Humira

Adalimumab
ABBOTTTNF inhibitor approved for psoriatic arthritis

This recombinant IgG1 monoclonal antibody exerts its therapeutic effect through inhibition of human tumor necrosis factor (TNF). Adalimumab was approved on October 3, 2005, for reducing the signs and symptoms of active arthritis in patients with psoriatic arthritis. The agent can be used alone or in combination with disease-modifying anti-rheumatic drugs (DMARDs).

Efficacy. The safety and efficacy of adalimumab were assessed in 2 randomized, double-blind, placebo-controlled studies in 413 patients with psoriatic arthritis. Study PsA-I enrolled 313 adult patients with moderately-to-severely active psoriatic arthritis (>3 swollen and >3 tender joints) who had an inadequate response to NSAID therapy. Patients received 40 mg of adalimumab or placebo every other week over the course of 24 weeks. Patients on methotrexate (MTX) therapy at enrollment were allowed to continue the drug at the same dose. Compared with placebo, treatment with adalimumab resulted in improvements in the American College of Rheumatology 20%, 50%, and 70% response criteria (ACR20, ACR50, and ACR70, respectively).
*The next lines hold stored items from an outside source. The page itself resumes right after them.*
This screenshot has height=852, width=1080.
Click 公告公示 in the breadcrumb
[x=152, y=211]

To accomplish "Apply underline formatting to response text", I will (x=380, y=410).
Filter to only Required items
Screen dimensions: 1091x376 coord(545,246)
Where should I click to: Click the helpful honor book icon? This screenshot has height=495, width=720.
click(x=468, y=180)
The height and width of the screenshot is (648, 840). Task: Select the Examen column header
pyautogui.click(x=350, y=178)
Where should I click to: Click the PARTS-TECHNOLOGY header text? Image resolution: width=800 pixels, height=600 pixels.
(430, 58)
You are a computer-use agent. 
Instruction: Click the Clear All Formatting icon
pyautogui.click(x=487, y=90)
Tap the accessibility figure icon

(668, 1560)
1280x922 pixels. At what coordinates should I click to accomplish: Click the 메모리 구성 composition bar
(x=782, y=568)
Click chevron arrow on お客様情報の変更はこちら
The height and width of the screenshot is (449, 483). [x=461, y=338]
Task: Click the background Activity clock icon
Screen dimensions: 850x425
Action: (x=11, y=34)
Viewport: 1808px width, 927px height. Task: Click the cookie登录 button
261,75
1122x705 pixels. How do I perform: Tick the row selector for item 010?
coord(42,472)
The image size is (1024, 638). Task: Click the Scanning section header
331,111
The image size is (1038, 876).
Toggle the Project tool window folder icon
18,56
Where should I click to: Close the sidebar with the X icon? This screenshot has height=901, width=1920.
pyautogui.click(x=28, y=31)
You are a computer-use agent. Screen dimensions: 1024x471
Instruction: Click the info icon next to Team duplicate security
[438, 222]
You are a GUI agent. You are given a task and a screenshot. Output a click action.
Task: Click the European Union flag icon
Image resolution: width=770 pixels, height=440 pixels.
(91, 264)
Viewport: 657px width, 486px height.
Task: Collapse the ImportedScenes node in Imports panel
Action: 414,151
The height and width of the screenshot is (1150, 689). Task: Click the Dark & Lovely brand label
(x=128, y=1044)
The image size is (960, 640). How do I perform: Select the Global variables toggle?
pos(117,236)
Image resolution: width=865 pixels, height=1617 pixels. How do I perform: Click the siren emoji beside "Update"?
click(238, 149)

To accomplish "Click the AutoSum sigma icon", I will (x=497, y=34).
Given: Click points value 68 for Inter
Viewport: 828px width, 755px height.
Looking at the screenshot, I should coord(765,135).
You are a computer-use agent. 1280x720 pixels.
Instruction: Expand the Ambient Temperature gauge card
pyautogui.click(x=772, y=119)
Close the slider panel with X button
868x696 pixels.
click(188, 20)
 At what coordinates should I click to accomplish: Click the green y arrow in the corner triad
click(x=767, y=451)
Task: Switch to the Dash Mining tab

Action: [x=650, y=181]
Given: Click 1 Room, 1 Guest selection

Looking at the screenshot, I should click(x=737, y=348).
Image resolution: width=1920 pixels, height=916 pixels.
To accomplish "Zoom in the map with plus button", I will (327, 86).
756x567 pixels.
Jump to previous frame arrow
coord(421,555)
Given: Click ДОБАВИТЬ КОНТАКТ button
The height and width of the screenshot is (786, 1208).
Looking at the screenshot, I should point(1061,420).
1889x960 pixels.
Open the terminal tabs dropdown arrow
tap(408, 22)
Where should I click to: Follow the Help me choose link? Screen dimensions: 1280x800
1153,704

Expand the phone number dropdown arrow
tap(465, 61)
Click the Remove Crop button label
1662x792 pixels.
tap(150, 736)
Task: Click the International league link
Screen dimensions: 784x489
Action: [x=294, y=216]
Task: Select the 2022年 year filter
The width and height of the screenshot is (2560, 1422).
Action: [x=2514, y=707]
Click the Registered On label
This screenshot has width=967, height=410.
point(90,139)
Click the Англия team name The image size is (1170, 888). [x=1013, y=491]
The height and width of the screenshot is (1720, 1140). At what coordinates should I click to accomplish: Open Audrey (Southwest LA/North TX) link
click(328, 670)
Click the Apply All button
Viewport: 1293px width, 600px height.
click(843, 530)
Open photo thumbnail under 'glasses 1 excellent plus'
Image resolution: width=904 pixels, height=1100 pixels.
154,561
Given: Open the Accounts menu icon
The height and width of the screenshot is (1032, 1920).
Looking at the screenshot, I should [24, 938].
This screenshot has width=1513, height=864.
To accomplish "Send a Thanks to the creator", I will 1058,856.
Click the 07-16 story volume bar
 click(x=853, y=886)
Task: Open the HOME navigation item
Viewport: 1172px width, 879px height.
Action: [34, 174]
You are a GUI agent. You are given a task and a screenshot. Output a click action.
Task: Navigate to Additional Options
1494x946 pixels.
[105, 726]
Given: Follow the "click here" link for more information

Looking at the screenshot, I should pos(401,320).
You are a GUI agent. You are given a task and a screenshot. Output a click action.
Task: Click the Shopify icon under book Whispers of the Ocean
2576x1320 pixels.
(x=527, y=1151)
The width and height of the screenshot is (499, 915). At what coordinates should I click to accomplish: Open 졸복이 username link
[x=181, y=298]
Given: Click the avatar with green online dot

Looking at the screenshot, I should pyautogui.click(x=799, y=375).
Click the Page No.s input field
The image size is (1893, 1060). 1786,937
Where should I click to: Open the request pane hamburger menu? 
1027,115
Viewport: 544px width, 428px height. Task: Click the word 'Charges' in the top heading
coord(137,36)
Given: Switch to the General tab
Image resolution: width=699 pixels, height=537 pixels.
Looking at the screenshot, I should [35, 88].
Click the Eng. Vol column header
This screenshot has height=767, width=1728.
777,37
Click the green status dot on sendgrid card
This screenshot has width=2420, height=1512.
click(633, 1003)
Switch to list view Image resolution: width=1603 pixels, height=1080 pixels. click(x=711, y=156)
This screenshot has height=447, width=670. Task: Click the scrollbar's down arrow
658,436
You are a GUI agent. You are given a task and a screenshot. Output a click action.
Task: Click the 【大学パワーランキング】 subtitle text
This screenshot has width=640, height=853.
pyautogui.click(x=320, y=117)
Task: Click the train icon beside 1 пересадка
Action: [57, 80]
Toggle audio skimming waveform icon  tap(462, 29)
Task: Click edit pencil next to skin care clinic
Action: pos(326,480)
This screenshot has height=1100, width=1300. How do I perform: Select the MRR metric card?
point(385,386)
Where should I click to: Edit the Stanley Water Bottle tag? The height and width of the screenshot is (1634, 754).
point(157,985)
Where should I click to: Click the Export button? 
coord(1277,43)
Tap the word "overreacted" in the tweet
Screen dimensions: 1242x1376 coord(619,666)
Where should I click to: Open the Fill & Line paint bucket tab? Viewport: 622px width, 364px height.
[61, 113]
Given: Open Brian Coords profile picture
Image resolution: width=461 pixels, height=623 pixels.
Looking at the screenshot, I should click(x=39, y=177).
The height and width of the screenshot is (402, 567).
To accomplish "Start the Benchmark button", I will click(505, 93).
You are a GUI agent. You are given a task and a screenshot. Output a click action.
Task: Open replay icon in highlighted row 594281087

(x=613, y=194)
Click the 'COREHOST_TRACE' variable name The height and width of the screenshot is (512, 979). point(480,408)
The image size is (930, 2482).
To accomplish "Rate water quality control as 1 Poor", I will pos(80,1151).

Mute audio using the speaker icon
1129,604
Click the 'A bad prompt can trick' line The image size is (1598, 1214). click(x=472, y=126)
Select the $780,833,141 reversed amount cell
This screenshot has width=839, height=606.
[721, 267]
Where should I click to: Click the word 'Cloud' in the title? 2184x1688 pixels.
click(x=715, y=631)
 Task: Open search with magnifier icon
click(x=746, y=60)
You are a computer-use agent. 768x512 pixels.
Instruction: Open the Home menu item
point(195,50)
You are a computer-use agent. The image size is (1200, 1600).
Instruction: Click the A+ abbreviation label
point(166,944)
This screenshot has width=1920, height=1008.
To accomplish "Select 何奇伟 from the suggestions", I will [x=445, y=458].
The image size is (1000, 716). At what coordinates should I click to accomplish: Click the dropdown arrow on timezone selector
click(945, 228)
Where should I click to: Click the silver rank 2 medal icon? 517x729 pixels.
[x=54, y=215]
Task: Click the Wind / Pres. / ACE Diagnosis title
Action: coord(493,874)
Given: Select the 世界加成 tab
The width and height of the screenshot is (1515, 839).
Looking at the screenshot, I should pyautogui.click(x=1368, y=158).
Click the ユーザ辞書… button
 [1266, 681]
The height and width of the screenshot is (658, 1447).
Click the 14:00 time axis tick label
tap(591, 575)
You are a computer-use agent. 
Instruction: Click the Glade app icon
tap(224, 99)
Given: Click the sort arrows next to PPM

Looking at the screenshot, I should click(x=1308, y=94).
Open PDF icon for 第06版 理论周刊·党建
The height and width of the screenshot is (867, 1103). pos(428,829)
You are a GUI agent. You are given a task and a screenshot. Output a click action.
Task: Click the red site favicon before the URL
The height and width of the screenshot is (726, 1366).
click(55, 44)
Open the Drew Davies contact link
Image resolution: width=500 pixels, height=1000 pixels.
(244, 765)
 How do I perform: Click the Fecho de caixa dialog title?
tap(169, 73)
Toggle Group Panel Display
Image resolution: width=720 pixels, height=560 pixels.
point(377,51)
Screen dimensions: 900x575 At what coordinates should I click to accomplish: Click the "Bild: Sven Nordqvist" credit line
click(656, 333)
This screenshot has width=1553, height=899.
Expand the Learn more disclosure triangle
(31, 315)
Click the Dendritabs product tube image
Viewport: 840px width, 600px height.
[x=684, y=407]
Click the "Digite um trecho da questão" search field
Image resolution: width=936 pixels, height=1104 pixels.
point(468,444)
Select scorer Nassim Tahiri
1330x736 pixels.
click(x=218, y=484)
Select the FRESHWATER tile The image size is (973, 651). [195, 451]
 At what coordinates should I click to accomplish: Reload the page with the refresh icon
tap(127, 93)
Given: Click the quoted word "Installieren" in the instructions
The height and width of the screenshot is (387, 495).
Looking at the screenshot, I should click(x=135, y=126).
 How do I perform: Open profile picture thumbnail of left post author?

Patients receiving adalimumab achieved ACR20, ACR50, and ACR70 responses at rates of 57%, 39%, and 23%, respectively, at 24 weeks. This is in comparison to patients receiving placebo, who achieved ACR20, ACR50, and ACR70 responses at rates of 15%, 6%, and 1%, respectively, at 24 weeks (P<.001).

Dosing. The recommended dose of adalimumab for adult patients with psoriatic arthritis is 40 mg administered every other week as a subcutaneous injection. MTX, glucocorticoids, salicylates, NSAIDs, analgesics, or other DMARDs may be continued during treatment with adalimumab. Adalimumab is intended for use under the guidance and supervision of a physician. Patients may self-inject adalimumab if their physician determines that it is appropriate and with medical follow-up, as necessary, after proper training in injection technique.